Heinrich Neisser fühlt sich als "begeisterter Europäer", sieht es aber auch als seine Aufgabe an, "kritische Analysen und Bewertungen zu geben". Der namhafte Politikwissenschafter und ehemalige ÖVP-Mandatar zieht nun in einem sehr informativen, viele Probleme ansprechenden Buch unmittelbar vor der Europawahl 2014 eine Zwischenbilanz der EU. Darin würdigt er viele Fortschritte, nennt aber auch Krisenherde beim Namen: Globalisierung, Arbeit und Arbeitslosigkeit, Strukturwandel der Erziehungs- und Lernorte, technologischen Fortschritt und Ethik und die schleichende Tendenz der Entpolitisierung.

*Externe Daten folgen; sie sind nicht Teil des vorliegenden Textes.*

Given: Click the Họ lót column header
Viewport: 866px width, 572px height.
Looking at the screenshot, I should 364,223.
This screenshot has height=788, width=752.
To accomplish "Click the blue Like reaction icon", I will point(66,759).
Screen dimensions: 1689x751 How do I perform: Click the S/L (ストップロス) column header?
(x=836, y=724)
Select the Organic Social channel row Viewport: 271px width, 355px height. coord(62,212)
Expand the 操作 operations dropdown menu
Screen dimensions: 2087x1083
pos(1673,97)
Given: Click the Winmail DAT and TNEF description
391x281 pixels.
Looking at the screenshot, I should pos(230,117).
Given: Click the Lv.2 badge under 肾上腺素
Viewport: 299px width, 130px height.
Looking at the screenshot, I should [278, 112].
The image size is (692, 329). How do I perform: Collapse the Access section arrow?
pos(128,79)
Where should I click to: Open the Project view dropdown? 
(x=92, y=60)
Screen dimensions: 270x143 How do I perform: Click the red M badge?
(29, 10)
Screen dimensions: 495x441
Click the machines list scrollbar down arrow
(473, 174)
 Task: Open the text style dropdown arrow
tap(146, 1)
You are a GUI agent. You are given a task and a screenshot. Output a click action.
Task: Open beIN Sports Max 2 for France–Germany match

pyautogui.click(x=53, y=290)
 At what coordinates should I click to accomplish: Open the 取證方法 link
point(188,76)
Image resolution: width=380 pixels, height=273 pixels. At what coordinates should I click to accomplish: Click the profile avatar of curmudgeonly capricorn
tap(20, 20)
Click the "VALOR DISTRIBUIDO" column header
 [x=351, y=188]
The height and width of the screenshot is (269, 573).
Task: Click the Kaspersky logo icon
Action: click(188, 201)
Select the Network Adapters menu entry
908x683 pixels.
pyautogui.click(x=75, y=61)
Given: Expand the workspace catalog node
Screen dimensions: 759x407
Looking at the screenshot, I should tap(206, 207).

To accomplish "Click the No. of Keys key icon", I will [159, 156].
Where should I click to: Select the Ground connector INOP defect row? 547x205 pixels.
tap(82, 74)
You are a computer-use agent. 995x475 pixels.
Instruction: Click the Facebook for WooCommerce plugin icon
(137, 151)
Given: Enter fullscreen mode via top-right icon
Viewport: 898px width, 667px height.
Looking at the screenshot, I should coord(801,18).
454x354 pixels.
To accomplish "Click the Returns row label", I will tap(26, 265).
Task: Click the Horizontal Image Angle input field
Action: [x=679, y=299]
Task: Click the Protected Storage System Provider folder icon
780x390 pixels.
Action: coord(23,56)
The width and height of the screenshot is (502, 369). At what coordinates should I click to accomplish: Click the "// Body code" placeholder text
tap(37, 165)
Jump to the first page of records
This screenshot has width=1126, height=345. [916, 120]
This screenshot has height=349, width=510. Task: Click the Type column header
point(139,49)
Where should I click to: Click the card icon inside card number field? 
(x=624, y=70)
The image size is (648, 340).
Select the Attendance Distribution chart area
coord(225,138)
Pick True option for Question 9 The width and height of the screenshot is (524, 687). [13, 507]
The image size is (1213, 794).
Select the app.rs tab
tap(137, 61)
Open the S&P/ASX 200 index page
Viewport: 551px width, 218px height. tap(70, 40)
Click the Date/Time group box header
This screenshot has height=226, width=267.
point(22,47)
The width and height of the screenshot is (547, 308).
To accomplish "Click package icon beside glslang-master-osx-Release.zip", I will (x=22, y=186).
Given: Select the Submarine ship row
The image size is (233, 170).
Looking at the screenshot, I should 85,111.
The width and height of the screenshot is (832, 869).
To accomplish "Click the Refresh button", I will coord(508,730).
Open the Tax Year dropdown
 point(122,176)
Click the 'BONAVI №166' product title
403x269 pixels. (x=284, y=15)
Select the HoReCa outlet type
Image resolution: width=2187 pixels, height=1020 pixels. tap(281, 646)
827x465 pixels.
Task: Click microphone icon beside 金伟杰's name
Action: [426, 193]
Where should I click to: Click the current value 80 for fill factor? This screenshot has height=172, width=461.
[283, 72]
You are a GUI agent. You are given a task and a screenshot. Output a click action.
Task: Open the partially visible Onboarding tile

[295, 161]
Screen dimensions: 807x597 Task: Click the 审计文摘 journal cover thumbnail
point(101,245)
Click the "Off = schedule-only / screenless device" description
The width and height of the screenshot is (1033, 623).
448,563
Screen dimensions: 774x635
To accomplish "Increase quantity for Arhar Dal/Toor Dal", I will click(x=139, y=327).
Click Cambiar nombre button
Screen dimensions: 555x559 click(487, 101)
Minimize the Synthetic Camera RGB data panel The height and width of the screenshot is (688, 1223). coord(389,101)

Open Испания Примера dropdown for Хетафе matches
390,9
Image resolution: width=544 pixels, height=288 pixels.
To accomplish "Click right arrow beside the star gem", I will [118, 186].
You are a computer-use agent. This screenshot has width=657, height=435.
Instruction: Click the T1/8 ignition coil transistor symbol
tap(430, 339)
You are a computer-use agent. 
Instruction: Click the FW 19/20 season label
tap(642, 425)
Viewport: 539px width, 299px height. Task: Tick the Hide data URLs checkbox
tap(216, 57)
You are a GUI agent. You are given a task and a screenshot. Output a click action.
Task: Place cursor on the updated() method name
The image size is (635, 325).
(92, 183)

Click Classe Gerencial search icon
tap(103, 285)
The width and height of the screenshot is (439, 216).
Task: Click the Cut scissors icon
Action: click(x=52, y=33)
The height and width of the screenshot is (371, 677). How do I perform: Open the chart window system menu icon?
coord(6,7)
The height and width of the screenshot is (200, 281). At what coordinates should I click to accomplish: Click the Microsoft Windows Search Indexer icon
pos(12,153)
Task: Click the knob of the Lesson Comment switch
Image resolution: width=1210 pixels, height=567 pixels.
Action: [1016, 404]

Von Wladimir Putin und der Ukraine ist dabei noch gar nicht die Rede.

Die Währungsunion habe man mit Konstruktionsfehlern gestartet, für die EU sei das Vertrauen der Finanzmärkte "geradezu zu einem Fetisch" geworden, sie bedürfe aber auch des Vertrauens ihrer Bürger: "Marktkonformität wird zum obersten Prinzip, Demokratie und Parlamentarismus werden zweitrangig." Neisser plädiert für ein demokratisches, soziales und föderales Europa.

Er nennt Beispiele von Bereichen, wo er von der EU zukunftsorientiertes Handeln und Planen erwartet: Wohlstand und Wettbewerb, Beschäftigungspolitik, Flüchtlingspolitik - für ihn derzeit eine "Schande" - und Klimawandel. Für ihn ist "nicht zu bestreiten, dass Österreich seine Chancen, die es als EU-Mitglied hat, nicht nützt und dadurch auch sein möglicher Aktionsradius innerhalb der europäischen Integration unterschätzt wird".